▶ PROBLEM DESCRIPTION: Given the material below, return only the lines starting at the line with "Screen dimensions: 246x219" and ending at the line with "Given: Click the Working current heading", exactly as they appear.

▶ MATERIAL FOR THIS EXERCISE:

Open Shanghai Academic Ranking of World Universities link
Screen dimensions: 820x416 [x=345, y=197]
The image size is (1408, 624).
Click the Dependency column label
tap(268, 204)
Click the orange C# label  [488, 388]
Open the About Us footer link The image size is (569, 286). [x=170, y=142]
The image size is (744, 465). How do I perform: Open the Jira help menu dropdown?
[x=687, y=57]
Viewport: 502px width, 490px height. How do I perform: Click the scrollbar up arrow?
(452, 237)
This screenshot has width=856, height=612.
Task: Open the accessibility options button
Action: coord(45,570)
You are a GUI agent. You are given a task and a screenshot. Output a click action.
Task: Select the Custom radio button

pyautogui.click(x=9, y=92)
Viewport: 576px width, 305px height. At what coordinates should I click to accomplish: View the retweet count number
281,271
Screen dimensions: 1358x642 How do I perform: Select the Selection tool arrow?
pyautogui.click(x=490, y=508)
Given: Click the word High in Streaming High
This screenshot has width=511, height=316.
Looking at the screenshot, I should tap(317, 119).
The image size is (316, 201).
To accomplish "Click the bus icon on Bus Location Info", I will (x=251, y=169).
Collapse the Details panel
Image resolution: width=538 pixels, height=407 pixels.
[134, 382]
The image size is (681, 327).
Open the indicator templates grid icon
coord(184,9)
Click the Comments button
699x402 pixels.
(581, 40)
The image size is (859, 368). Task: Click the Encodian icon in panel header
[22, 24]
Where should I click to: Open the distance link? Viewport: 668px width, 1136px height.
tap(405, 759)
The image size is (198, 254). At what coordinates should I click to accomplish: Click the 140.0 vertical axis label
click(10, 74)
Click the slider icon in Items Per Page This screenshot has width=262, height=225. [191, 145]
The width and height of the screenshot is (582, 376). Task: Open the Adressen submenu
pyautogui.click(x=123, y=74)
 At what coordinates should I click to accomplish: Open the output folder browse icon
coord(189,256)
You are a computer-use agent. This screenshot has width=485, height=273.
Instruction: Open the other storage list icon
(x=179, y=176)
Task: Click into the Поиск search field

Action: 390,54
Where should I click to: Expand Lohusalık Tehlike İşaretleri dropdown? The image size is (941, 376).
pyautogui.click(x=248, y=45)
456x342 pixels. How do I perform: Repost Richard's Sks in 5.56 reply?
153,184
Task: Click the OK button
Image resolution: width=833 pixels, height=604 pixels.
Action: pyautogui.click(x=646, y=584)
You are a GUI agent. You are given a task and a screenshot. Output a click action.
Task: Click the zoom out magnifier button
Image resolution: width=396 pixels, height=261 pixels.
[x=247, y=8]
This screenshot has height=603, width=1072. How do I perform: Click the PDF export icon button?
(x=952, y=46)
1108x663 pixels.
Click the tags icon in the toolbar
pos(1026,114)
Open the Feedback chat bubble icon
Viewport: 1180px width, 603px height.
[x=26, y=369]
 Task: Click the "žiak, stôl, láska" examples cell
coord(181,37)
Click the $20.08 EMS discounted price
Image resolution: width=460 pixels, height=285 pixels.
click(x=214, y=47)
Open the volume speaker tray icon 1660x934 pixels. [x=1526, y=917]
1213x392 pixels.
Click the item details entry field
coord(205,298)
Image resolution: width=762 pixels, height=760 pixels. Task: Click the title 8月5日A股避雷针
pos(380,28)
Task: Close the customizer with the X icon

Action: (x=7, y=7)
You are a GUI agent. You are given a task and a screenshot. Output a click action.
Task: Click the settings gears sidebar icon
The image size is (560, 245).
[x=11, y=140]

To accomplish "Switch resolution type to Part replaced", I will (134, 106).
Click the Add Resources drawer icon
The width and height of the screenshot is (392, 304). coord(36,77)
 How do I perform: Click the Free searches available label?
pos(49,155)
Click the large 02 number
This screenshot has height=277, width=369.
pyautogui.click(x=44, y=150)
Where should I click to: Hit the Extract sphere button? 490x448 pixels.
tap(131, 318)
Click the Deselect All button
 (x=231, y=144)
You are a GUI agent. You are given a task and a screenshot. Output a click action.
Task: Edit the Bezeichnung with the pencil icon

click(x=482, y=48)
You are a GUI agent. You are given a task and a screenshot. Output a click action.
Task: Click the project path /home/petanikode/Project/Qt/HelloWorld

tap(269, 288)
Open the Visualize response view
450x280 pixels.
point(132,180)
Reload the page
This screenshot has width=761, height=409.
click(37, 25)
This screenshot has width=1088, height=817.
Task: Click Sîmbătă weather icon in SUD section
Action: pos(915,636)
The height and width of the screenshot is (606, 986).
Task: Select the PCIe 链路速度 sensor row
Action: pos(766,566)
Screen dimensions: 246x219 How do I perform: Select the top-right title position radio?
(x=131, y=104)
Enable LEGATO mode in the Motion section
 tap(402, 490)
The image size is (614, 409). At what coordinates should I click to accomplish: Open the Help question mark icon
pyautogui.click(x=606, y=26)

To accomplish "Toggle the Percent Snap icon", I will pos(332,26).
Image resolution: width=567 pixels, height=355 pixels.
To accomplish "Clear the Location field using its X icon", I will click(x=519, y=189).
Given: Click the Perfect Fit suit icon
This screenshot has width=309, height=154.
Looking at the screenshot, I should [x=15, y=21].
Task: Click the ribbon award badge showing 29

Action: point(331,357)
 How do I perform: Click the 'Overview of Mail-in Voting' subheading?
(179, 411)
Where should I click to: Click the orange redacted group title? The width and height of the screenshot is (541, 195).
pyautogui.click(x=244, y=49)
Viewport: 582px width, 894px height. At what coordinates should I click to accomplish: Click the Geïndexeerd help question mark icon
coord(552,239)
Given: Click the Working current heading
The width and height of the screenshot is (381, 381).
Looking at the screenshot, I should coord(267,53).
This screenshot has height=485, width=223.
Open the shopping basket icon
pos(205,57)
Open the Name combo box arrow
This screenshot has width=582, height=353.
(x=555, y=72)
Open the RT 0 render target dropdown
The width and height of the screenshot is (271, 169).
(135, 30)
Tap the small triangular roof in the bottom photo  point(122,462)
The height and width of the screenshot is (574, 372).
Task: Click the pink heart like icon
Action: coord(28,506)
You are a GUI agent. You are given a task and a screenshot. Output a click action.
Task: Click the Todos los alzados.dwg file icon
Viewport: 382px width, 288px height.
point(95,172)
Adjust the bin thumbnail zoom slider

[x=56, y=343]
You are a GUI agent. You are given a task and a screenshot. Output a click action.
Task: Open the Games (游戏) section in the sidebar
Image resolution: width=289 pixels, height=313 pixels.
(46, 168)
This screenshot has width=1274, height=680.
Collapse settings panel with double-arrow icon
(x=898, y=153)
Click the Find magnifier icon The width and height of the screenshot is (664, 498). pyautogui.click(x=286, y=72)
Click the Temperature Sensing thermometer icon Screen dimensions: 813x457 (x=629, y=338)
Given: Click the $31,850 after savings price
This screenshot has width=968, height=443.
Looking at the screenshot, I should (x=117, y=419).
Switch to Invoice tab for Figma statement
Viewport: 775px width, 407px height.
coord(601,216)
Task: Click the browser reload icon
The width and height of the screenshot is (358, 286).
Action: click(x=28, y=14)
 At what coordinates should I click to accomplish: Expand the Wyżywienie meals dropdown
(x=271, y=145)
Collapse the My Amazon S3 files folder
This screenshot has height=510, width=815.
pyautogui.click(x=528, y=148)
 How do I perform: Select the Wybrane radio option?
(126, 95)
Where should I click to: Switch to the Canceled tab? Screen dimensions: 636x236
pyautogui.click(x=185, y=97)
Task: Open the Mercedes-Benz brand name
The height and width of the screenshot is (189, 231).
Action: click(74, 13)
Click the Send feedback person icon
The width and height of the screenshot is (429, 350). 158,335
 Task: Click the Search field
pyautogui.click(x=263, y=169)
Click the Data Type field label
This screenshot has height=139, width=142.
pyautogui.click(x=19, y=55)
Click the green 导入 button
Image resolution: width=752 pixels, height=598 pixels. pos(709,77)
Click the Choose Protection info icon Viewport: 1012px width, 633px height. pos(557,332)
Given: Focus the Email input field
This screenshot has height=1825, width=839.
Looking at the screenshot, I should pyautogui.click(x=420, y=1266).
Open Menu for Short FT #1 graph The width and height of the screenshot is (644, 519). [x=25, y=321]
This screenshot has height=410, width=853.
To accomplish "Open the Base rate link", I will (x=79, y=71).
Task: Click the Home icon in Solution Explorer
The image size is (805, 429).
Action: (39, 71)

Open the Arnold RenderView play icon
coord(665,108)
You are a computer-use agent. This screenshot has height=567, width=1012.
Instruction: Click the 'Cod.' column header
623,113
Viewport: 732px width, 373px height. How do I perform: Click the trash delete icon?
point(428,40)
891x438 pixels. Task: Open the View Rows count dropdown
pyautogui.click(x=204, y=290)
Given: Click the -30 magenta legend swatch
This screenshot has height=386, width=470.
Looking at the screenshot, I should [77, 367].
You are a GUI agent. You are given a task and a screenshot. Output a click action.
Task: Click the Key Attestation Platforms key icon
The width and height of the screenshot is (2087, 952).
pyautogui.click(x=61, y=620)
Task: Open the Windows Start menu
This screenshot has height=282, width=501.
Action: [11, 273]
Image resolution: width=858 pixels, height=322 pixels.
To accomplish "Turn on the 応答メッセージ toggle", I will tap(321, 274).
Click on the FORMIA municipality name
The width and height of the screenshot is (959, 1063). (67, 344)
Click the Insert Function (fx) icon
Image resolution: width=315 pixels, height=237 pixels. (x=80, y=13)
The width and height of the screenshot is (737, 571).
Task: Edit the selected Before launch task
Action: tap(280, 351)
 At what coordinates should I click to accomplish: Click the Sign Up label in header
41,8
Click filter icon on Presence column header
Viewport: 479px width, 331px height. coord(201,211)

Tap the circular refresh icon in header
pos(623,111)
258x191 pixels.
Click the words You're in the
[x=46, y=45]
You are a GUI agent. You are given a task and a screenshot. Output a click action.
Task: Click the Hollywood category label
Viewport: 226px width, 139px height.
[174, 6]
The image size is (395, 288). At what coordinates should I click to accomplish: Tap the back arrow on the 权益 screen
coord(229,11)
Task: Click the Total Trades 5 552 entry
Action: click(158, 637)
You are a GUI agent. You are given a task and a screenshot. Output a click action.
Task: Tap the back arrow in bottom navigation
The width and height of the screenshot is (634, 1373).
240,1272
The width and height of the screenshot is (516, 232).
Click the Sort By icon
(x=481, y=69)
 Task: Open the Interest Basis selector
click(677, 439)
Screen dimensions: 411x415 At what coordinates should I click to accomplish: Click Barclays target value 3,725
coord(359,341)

▶ ANSWER TO THE PROBLEM:
Screen dimensions: 246x219 How do I perform: Select the top-right title position radio?
(x=131, y=104)
Enable LEGATO mode in the Motion section
 tap(402, 490)
The image size is (614, 409). At what coordinates should I click to accomplish: Open the Help question mark icon
pyautogui.click(x=606, y=26)

To accomplish "Toggle the Percent Snap icon", I will pos(332,26).
Image resolution: width=567 pixels, height=355 pixels.
To accomplish "Clear the Location field using its X icon", I will click(x=519, y=189).
Given: Click the Perfect Fit suit icon
This screenshot has width=309, height=154.
Looking at the screenshot, I should [x=15, y=21].
Task: Click the ribbon award badge showing 29

Action: point(331,357)
 How do I perform: Click the 'Overview of Mail-in Voting' subheading?
(179, 411)
Where should I click to: Click the orange redacted group title? The width and height of the screenshot is (541, 195).
pyautogui.click(x=244, y=49)
Viewport: 582px width, 894px height. At what coordinates should I click to accomplish: Click the Geïndexeerd help question mark icon
coord(552,239)
Given: Click the Working current heading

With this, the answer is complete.